The given function is $$f\left(x\right)=-(x+5)^{2}+8$$. This is a quadratic function presented in vertex form. The standard form of a quadratic function is $$f\left(x\right)=ax^2+bx+c$$. Our goal is to convert the given function into this standard form.

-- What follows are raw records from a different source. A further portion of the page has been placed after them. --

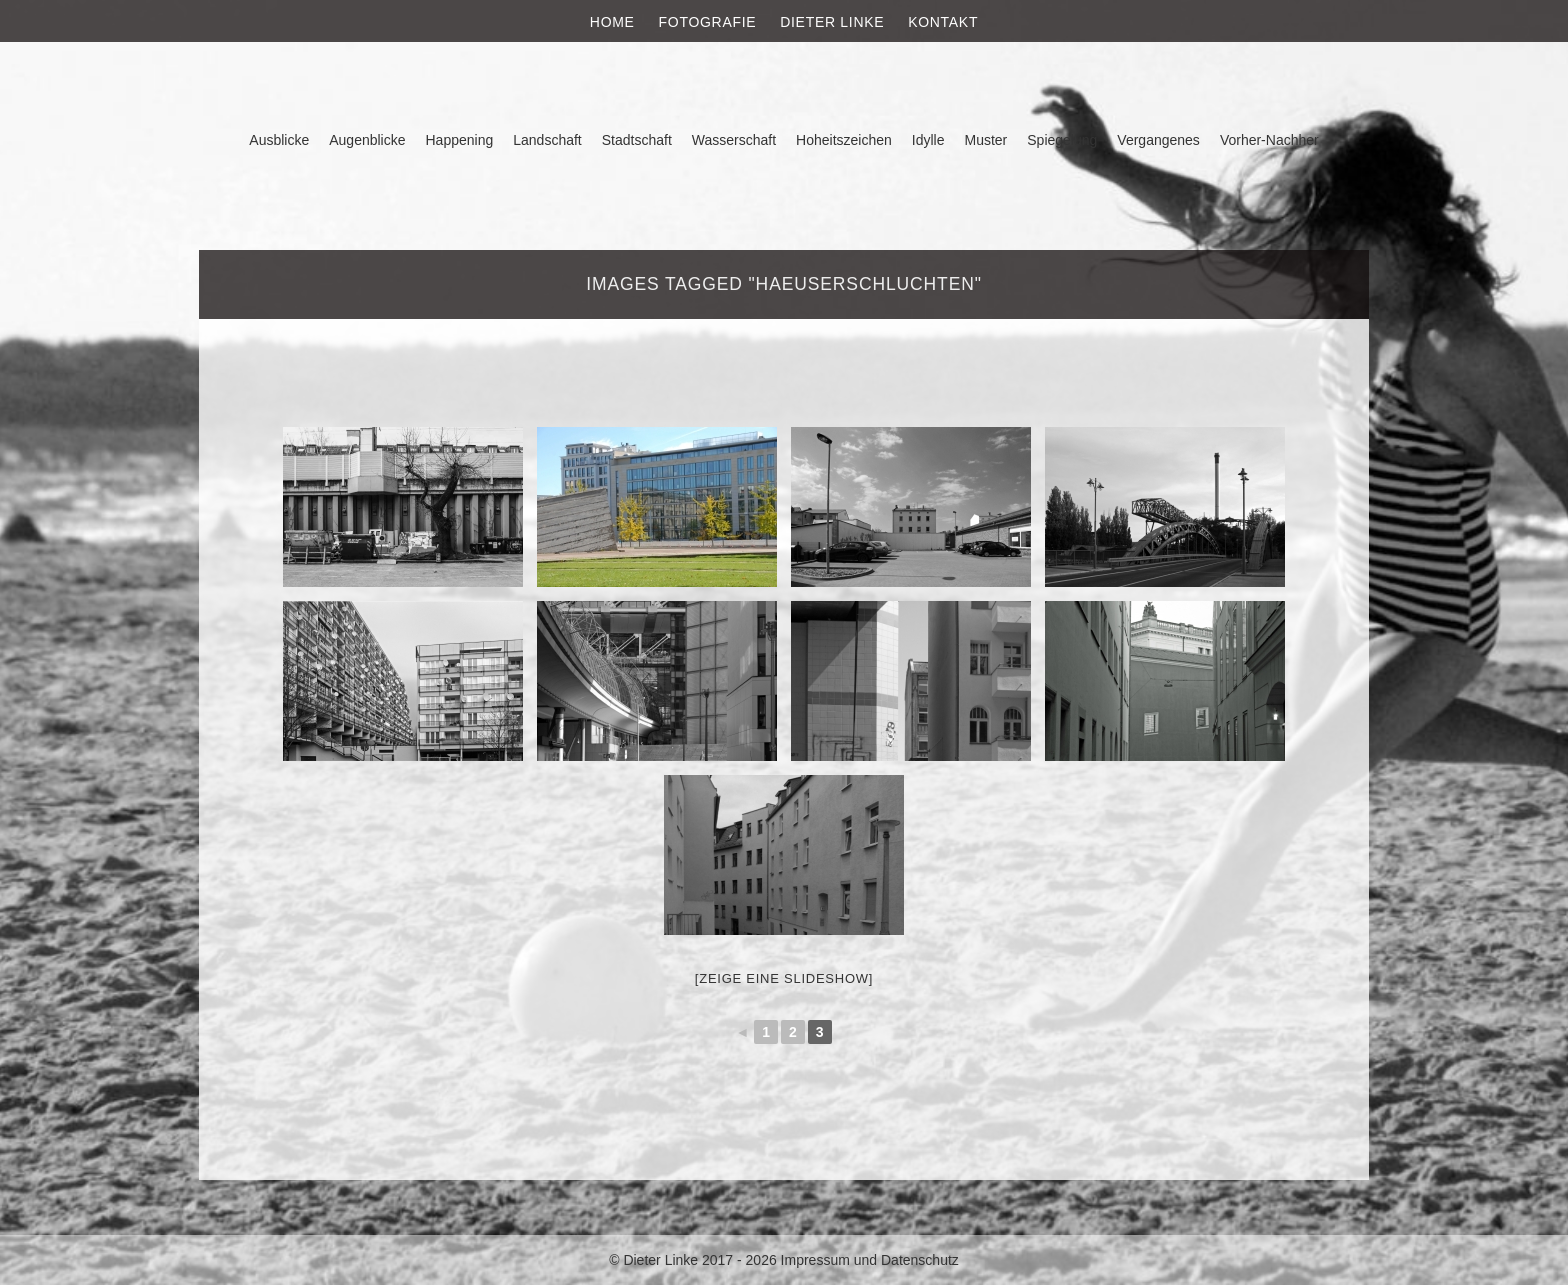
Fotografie (708, 22)
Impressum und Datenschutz (870, 1260)
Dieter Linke (832, 22)
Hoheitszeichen (844, 140)
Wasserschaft (734, 140)
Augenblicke (367, 140)
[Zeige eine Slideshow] (784, 978)
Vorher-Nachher (1269, 140)
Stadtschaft (637, 140)
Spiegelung (1062, 140)
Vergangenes (1158, 140)
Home (612, 22)
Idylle (928, 140)
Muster (985, 140)
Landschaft (547, 140)
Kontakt (943, 22)
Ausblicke (279, 140)
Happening (460, 140)
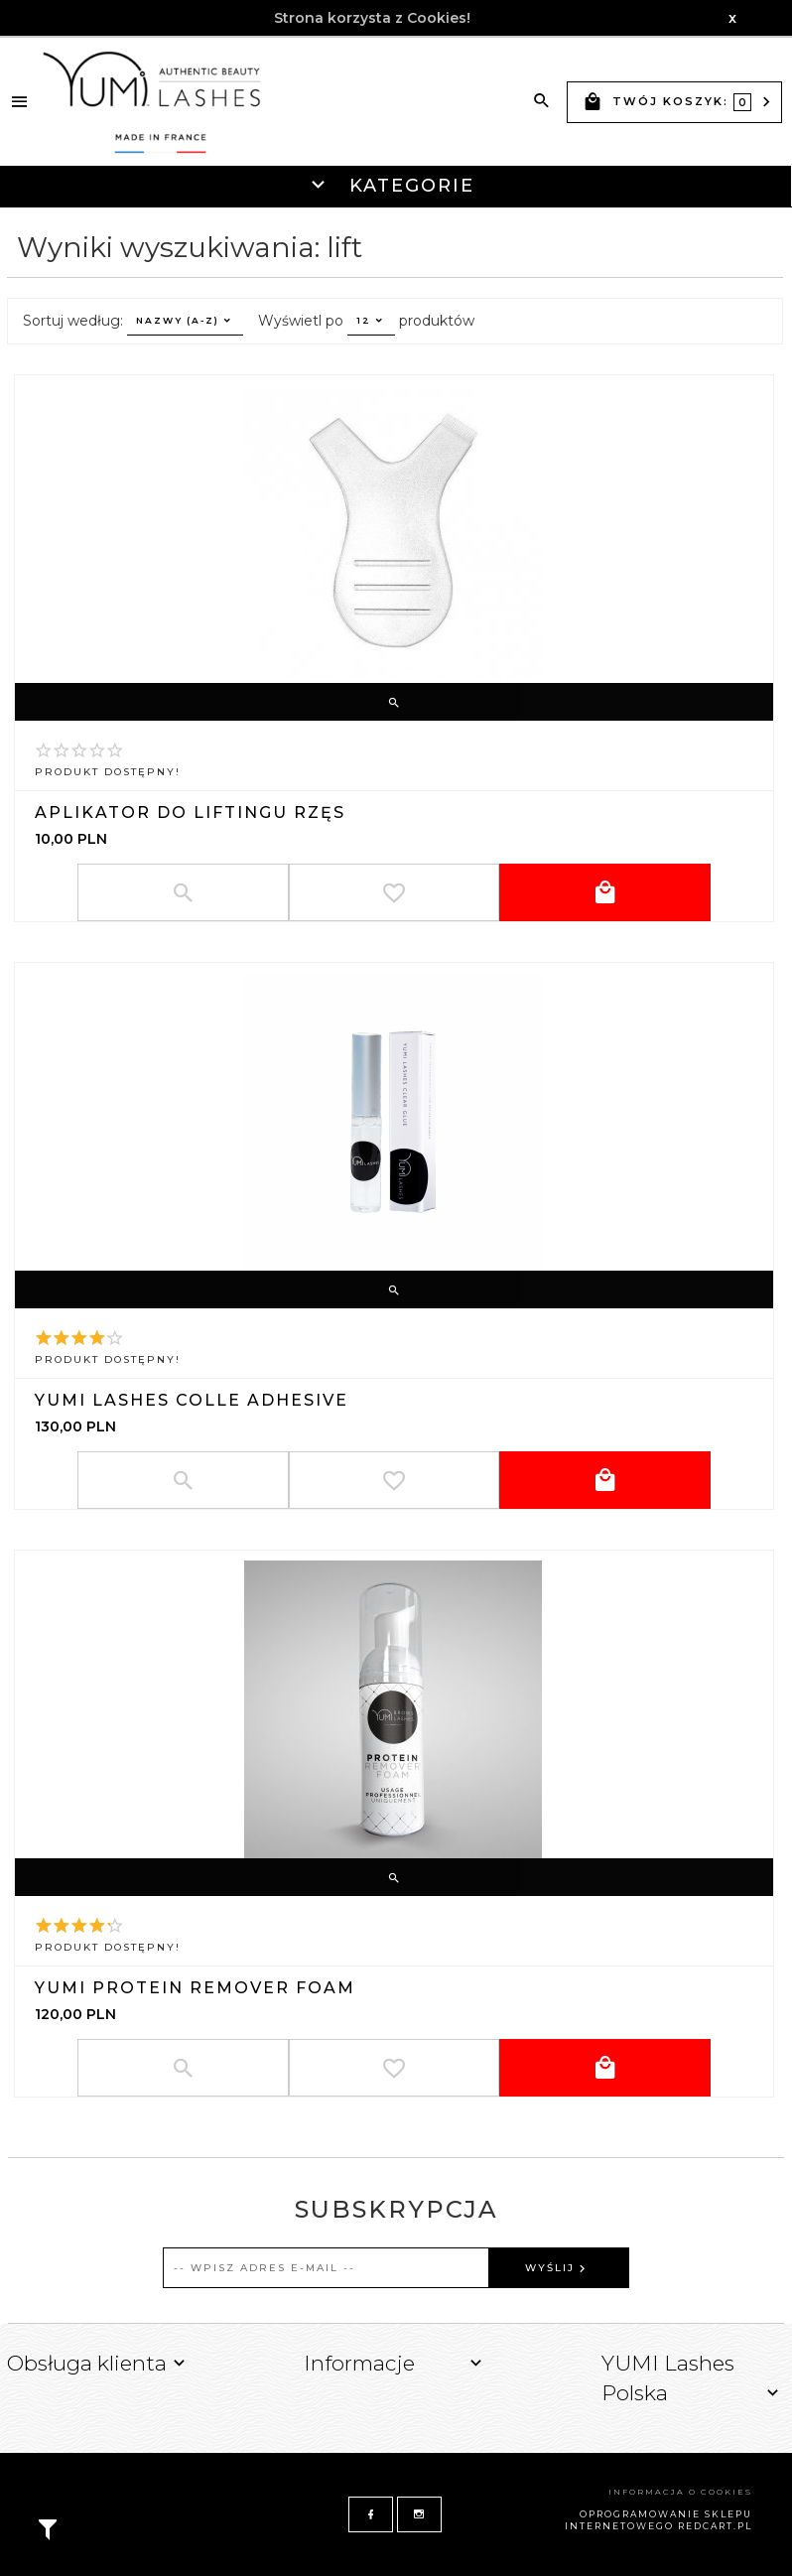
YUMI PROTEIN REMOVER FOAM (195, 1987)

**step2** Expanding the squared term

First, we need to expand the term $$(x+5)^2$$. This is a square of a sum, which follows the identity $$(a+b)^2 = a^2 + 2ab + b^2$$. In our case, $$a=x$$ and $$b=5$$.
So, we substitute these values into the identity:
$$(x+5)^2 = (x)^2 + 2(x)(5) + (5)^2$$
$$(x+5)^2 = x^2 + 10x + 25$$.

**step3** Applying the negative sign

Next, we apply the negative sign that precedes the squared term in the original function. The function is $$-(x+5)^2+8$$, so we must distribute the negative sign to every term inside the expanded parenthesis:
$$-(x^2 + 10x + 25) = -x^2 - 10x - 25$$.

**step4** Adding the constant term and combining terms

Now, we substitute the result from the previous step back into the original function and include the constant term $$+8$$:
$$f\left(x\right) = -x^2 - 10x - 25 + 8$$.
Finally, we combine the constant terms:
$$-25 + 8 = -17$$.
So, the function in standard form is:
$$f\left(x\right) = -x^2 - 10x - 17$$.

**step5** Identifying the y-intercept

The y-intercept is the point where the graph of the function crosses the y-axis. This occurs when the x-value is $$0$$. To find the y-intercept, we substitute $$x=0$$ into the standard form of the function we just found:
$$f\left(0\right) = -(0)^2 - 10(0) - 17$$
$$f\left(0\right) = 0 - 0 - 17$$
$$f\left(0\right) = -17$$.
Therefore, the y-intercept is $$(0, -17)$$.